# Upgrades to Tivo



## campbeji (Oct 30, 2004)

Hi Guys,

It's been quite a while since I posted here, but I have a few questions so I thought this would be the best place to ask.

My Tivo is about to pack in I think, it's stuttering and freezing a lot, so I think I need to upgrade the hard disk. While i'm doing this is there any other upgrades I should consider doing?

Another thing, when people put in big hard disks with lots of space, how do they organise everything, I imagine that you'd have to spend an age trying to find the show you want to watch. Is it possible to organise the shows into folders or areas like 'mine' 'hers' and 'theirs' etc.

we'll bye for now

Jim


----------



## alan_m_2004 (Jan 6, 2005)

Hello,

I'd suggest adding a cache card and tivo web plus. That provides support for folders and also a sortable now playing list via the web interface (it's enough for me to find the first of a given series so I can quickly find it via tivo's now playing list). My stb provides a web browser so I can just hit aux and view it that way if I don't have a laptop to hand 

There has been some discussion of tivo web vs tivo web plus of late; personally I've found tivo web plus' additional features worth upgrading to. You can install a module to get sortable now playing lists and folders for tivo web.

See;
Tivo web -> http://tivo.lightn.org/
Tivo web plus -> http://tivowebplus.sourceforge.net/

Here is the first screenshot I found (of tivo web) to give you an idea of how it looks http://w-uh.com/images/tivoweb_now_showing.gif

After that it's a question of what additional hacks to install (if you haven't already) - endpad and daily mail both get my vote and are available in this forum.

Hope that helps and was the sort of information you were looking for

Alan.


----------



## blindlemon (May 12, 2002)

campbeji said:


> My Tivo is about to pack in I think, it's stuttering and freezing a lot, so I think I need to upgrade the hard disk.

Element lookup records
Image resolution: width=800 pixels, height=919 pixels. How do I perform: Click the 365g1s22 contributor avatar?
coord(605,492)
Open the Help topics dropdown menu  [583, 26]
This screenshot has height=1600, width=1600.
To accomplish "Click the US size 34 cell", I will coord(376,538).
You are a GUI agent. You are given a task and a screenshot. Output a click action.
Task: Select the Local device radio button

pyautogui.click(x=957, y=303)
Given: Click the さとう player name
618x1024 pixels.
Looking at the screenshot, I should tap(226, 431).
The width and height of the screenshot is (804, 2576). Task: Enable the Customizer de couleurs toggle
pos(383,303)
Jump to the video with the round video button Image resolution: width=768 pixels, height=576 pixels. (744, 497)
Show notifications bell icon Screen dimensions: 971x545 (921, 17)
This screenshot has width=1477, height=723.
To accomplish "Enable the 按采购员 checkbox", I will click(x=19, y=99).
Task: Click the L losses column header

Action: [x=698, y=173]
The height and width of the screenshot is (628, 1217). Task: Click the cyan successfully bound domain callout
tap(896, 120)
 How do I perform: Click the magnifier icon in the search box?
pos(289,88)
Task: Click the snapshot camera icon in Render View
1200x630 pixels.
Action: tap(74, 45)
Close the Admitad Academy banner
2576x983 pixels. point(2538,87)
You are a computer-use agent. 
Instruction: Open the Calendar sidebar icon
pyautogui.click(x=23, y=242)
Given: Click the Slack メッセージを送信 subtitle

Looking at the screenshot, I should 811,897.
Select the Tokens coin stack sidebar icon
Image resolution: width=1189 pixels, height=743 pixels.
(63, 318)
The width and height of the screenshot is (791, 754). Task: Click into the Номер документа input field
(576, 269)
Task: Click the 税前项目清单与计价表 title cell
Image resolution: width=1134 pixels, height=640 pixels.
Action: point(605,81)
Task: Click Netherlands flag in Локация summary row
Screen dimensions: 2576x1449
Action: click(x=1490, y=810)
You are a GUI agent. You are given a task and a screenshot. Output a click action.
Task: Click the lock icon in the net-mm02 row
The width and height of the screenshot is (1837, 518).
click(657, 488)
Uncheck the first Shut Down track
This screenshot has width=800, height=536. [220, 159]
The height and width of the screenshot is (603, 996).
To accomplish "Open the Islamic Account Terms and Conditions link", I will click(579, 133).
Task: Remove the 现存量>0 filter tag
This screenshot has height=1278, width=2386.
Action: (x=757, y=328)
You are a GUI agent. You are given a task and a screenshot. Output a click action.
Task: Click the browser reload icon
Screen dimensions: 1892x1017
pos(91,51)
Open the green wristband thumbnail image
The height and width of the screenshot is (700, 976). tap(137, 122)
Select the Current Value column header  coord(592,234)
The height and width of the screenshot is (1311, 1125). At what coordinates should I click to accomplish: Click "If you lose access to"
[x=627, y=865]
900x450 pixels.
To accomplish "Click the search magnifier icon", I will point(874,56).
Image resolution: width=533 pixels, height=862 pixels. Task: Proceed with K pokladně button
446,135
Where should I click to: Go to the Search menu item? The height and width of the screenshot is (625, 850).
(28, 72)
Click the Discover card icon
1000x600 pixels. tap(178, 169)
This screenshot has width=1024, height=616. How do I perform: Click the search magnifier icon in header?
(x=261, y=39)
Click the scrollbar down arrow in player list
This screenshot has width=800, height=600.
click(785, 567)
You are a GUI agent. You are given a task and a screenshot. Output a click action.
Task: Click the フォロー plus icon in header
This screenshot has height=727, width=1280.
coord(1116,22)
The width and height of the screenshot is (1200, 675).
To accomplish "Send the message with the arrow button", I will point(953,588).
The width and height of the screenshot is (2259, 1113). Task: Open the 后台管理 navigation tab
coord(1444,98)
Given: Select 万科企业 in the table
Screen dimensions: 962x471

- _Problem A_
In the TiVo upgrades thread, what two things does alan_m_2004 suggest adding?
- _Problem B_
Which usernames post in the TiVo upgrades thread?
- _Problem C_
Carry on the TiVo upgrades thread from the point where it stops.

- _Task output A_
A cache card and TiVo Web Plus.

- _Task output B_
campbeji, alan_m_2004, blindlemon

- _Task output C_
Yes, it sounds like it - and the sooner the better too, as the longer you leave it running now the more likely you are to suffer serious corruption that will leave it inoperable or prevent you from making a useable backup 

As for "his & hers" folders... I'd get a second TiVo


----------



## campbeji (Oct 30, 2004)

Yes, I think I will upgrade soon, there is a chap on Ebay that sells the disc's ready formated etc, is this a sensible route to take, i'll be looking for a quick and easy process. It's not so much that I don't want to do it all myself but I just don't have time to spare at the moment. Is there any other easy upgrades I can do/get done at the same time??

Thanks

Jim


----------



## alan_m_2004 (Jan 6, 2005)

Also look at the person whose post you are replying to ^

_Is there any other easy upgrades I can do/get done at the same time??_

Well you kind of completely overlooked my post or I pitched it at the wrong level - but like the Murphy's I'm not bitter


----------



## RichardJH (Oct 7, 2002)

or for simplicity look at these 
www.tivoheaven.co.uk
www.tivoland.com


----------



## aerialplug (Oct 20, 2000)

Once you've got your cachecard/turbonet card, it's not too difficult to brighten up your Now Playing screen with some pretty channel logos


----------



## CarlWalters (Oct 17, 2001)

... or check my sig for all that's good to do to your TiVo 

(some links have expired but I daren;t risk editing the sig as I'd lose the lot  )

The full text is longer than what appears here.